TEMPO.CO, Jakarta - Jaksa Penuntut Umum dijadwalkan menghadirkan empat ahli dalam lanjutan sidang kasus penodaan agama dengan terdakwa Basuki Tjahaja Purnama alias Ahok hari ini, Senin, 13 Februari 2017. Sidang berlangsung di Auditorium Kementerian Pertanian, Ragunan, Jakarta Selatan.
Seperti sebelumnya, sidang kesepuluh ini dijadwalkan mulai pukul 09.00. Arus lalu lintas di depan gedung Kementerian Pertanian, tepatnya di Jalan Harsono yang mengarah ke Ragunan, sudah ditutup untuk kendaraan umum ataupun bus Transjakarta. Sidang yang biasanya digelar setiap Selasa, kini dimajukan ke Senin karena pada hari Rabu akan berlangsung pemilihan Gubernur dan Wakil Gubernur DKI.
Baca: Empat Saksi Ahli dalam Sidang Ahok, Siapa Saja Mereka?
Menurut kuasa hukum Ahok, Humphrey R. Djemat, empat orang saksi yang dihadirkan JPU merupakan para ahli.

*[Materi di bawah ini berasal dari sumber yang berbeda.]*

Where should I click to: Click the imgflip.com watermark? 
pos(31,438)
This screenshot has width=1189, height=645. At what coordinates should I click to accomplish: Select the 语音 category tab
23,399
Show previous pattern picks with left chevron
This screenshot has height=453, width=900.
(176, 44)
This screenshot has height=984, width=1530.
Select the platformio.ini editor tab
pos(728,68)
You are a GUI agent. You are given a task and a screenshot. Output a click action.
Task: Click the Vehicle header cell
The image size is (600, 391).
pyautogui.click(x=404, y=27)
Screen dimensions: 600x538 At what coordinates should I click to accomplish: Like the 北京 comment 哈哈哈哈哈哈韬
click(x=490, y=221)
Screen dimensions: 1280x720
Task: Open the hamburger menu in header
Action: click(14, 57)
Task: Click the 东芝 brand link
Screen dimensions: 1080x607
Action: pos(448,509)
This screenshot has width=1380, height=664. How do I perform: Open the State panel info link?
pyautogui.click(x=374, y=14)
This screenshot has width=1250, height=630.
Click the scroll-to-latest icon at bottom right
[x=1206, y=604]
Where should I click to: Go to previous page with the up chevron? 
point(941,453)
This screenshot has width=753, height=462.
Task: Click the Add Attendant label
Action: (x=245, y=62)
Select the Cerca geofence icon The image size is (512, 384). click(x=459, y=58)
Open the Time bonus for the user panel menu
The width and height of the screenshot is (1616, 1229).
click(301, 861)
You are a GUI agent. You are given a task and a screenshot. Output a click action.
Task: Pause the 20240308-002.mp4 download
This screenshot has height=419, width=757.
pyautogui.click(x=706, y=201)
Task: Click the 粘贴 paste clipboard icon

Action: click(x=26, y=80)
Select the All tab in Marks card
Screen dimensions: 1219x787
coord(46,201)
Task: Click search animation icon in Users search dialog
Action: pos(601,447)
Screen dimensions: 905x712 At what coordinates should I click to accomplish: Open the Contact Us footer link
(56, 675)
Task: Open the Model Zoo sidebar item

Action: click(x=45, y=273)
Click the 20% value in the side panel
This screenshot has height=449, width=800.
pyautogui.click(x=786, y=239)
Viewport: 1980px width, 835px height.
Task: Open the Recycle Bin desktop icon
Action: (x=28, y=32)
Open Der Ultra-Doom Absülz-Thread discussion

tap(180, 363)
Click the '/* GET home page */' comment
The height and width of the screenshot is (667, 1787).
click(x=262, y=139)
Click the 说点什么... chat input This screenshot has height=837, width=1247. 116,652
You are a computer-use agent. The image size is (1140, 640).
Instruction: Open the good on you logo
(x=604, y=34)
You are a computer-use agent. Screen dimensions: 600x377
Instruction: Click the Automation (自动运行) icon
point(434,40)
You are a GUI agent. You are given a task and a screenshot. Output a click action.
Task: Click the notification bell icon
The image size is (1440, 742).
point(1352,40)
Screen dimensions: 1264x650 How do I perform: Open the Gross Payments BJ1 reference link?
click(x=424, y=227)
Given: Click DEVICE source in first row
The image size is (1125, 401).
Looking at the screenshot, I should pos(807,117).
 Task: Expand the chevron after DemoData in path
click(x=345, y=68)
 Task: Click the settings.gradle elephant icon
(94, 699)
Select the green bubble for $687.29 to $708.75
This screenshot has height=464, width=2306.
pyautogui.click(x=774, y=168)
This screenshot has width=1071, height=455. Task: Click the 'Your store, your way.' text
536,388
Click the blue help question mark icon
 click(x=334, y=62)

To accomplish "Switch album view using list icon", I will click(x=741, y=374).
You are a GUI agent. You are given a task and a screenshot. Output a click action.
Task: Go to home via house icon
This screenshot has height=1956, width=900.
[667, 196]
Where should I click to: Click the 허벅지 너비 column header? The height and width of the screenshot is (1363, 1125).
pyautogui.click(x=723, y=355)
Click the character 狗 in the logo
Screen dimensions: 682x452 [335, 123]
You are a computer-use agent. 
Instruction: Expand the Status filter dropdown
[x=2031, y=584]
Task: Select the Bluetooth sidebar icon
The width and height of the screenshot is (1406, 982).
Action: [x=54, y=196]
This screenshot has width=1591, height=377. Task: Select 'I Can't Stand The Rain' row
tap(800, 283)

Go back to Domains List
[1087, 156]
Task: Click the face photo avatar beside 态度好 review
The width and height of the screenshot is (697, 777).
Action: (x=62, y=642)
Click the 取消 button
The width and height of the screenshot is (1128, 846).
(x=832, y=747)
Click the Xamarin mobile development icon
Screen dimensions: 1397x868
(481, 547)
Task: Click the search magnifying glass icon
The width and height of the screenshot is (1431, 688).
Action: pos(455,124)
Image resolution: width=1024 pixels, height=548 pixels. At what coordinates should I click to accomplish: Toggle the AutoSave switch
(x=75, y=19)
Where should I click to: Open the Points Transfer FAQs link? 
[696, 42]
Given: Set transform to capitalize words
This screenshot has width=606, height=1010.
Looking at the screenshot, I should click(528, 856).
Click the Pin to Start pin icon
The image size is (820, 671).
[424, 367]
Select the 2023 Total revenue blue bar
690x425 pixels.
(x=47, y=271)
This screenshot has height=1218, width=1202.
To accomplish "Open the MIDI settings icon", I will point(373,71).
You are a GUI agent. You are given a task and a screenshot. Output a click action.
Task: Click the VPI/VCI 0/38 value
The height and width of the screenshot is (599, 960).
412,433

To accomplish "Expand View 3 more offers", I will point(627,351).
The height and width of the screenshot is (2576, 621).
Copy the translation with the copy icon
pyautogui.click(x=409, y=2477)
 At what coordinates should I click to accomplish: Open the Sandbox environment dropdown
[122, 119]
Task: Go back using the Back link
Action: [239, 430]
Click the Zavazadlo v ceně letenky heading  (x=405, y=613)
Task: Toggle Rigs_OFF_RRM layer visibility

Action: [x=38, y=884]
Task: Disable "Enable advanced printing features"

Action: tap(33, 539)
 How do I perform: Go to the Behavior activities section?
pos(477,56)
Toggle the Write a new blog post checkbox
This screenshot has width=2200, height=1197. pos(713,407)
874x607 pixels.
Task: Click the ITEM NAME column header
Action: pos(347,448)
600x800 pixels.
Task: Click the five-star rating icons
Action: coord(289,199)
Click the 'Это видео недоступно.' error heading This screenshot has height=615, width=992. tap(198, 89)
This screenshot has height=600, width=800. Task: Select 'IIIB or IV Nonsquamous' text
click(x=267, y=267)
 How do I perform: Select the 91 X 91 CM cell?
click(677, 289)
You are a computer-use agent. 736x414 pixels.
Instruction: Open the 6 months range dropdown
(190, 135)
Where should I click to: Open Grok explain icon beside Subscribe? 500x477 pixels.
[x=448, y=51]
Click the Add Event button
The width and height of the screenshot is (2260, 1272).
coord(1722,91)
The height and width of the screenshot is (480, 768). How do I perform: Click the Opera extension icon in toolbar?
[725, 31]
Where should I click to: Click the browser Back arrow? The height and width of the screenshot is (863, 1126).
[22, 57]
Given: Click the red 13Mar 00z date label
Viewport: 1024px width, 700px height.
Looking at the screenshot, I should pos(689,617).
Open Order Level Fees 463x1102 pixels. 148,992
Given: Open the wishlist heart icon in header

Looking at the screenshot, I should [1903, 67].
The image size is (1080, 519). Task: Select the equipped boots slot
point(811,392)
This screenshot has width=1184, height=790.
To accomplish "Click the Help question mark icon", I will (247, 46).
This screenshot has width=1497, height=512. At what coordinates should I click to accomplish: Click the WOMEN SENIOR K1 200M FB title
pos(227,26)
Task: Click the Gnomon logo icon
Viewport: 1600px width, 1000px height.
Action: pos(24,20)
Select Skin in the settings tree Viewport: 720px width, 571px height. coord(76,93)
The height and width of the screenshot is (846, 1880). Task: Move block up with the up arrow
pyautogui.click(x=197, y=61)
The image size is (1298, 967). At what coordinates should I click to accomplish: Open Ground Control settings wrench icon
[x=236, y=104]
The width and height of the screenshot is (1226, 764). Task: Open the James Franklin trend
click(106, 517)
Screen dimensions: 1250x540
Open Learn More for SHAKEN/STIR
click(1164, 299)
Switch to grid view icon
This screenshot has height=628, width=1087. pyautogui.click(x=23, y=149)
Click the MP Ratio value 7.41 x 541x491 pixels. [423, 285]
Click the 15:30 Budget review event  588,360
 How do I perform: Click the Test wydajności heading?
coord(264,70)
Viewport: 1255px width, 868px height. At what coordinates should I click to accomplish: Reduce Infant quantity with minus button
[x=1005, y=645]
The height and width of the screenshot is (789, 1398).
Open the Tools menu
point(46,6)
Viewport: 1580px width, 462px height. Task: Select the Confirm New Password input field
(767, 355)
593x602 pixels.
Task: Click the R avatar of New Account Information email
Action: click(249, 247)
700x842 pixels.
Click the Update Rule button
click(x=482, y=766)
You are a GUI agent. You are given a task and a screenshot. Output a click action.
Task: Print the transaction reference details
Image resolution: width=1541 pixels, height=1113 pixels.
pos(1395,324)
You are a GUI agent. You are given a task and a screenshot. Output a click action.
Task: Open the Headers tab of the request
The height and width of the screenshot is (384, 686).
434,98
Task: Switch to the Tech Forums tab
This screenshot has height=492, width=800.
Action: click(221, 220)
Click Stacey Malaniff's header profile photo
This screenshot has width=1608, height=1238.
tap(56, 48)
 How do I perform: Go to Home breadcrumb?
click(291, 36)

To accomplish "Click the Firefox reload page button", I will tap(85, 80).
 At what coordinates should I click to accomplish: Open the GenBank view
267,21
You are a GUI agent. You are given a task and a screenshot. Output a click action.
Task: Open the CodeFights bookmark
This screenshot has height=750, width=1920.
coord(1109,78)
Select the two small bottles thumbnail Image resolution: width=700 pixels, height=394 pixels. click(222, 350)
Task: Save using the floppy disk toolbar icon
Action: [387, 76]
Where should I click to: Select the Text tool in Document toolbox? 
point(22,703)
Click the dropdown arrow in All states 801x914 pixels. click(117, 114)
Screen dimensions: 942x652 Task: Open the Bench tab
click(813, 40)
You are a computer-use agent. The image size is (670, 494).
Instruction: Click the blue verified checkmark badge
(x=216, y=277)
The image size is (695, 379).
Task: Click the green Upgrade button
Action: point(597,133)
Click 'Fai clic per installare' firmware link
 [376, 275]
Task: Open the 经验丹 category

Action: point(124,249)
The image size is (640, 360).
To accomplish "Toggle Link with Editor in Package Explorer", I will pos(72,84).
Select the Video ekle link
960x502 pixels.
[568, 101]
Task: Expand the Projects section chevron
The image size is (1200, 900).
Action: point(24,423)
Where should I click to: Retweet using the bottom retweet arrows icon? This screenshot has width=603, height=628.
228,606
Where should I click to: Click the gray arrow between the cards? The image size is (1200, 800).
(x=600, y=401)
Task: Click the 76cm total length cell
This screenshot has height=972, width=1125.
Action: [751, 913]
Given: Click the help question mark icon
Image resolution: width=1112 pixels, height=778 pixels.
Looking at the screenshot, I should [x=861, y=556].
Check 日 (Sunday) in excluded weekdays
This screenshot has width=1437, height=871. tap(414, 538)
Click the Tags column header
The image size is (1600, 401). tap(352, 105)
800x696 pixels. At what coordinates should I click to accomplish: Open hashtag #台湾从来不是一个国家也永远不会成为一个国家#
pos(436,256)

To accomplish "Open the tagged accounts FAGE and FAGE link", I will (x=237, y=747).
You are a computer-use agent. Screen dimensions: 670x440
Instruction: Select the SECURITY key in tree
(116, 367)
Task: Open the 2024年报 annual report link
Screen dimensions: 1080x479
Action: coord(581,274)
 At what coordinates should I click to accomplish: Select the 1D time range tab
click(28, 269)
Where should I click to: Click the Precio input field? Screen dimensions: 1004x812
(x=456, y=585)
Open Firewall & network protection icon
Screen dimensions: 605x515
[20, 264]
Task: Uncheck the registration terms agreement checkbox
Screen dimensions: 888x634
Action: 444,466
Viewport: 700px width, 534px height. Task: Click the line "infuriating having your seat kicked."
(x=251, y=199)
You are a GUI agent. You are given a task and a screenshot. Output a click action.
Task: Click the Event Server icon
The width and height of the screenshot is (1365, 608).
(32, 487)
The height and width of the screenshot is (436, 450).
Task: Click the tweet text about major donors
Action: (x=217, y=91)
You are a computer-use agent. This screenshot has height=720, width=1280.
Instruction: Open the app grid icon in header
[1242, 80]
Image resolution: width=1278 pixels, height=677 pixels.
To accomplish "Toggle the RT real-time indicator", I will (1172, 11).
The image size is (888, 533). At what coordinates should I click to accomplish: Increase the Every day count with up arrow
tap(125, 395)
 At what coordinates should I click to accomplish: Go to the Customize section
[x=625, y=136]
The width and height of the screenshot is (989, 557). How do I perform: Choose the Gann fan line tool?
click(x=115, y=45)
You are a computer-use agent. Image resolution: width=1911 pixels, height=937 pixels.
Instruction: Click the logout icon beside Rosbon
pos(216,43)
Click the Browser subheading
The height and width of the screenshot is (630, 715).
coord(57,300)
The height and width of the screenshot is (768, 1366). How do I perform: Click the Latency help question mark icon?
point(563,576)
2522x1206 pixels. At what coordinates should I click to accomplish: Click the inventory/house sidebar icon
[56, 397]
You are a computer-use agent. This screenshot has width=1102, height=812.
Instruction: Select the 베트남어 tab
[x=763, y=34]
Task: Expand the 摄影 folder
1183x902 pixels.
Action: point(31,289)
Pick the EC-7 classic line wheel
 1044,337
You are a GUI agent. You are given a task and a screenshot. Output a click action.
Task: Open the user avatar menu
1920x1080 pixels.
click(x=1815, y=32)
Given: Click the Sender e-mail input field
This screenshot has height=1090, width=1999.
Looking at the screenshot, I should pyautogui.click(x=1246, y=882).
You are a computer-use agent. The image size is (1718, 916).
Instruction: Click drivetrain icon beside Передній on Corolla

Seperti Muhammad Amin Suma, seorang ahli agama islam; Mudzakkir, ahli hukum pidana; Abdul Chair Ramadhan, ahli hukum pidana; dan Mahyuni, ahli bahasa Indonesia. "Dua ahli hukum pidana masing-masing Mudzakkir dan Abdul Chair Ramadhan," kata Humphrey dalam keterangan tertulis.
Humhprey menjelaskan, Muhammad Amin Suma merupakan ahli yang melaksanakan tugas berdasarkan surat tugas dari Majelis Ulama Indonesia (MUI) pada 8 November 2016. Sedangkan Mudzakkir adalah seorang ahli hukum pidana dari Universitas Islam Indonesia (UII) yang kerap menjadi saksi ahli di persidangan, termasuk persidangan Jessica Kumala Wongso.
Baca: Sidang Ahok, LPSK Ingatkan Azas Persamaan Hukum bagi Saksi
Dalam sidang Selasa, 7 Februari 2017, JPU juga menghadirkan empat saksi, yaitu dua saksi fakta dan dua ahli. Mereka di antaranya Jaenudin alias Panel bin Adim dan Sahbudin alias Deni yang merupakan nelayan di Kepulauan Seribu. Sedangkan dua orang ahli yang dihadirkan, yaitu Hamdan Rasyid, Anggota Komisi Fatwa MUI Pusat, dan Nuh, seorang ahli laboratorium kriminalistik.
Ahok terjerat kasus penistaan agama karena pernyataannya dalam sebuah forum di Kepulauan Seribu pada Oktober 2016. Ahok dikenakan dakwaan alternatif, yakni Pasal 156a dengan ancaman 5 tahun penjara dan Pasal 156 KUHP dengan ancaman 4 tahun penjara.
Menurut Pasal 156 KUHP, barang siapa di muka umum menyatakan perasaan permusuhan, kebencian, atau penghinaan terhadap suatu atau beberapa golongan rakyat Indonesia diancam dengan pidana penjara paling lama empat tahun atau pidana denda paling banyak empat ribu lima ratus rupiah.
Perkataan golongan dalam pasal ini dan pasal berikutnya berarti tiap-tiap bagian dari rakyat Indonesia yang berbeda dengan suatu atau beberapa bagian lainnya karena ras, negeri asal, agama, tempat asal, keturunan, kebangsaan, atau kedudukan menurut hukum tata negara.
Sedangkan menurut Pasal 156a KUHP, pidana penjara selama-lamanya lima tahun dikenakan kepada siapa saja yang dengan sengaja di muka umum mengeluarkan perasaan atau melakukan perbuatan yang pada pokoknya bersifat permusuhan, penyalahgunaan, atau penodaan terhadap suatu agama yang dianut di Indonesia.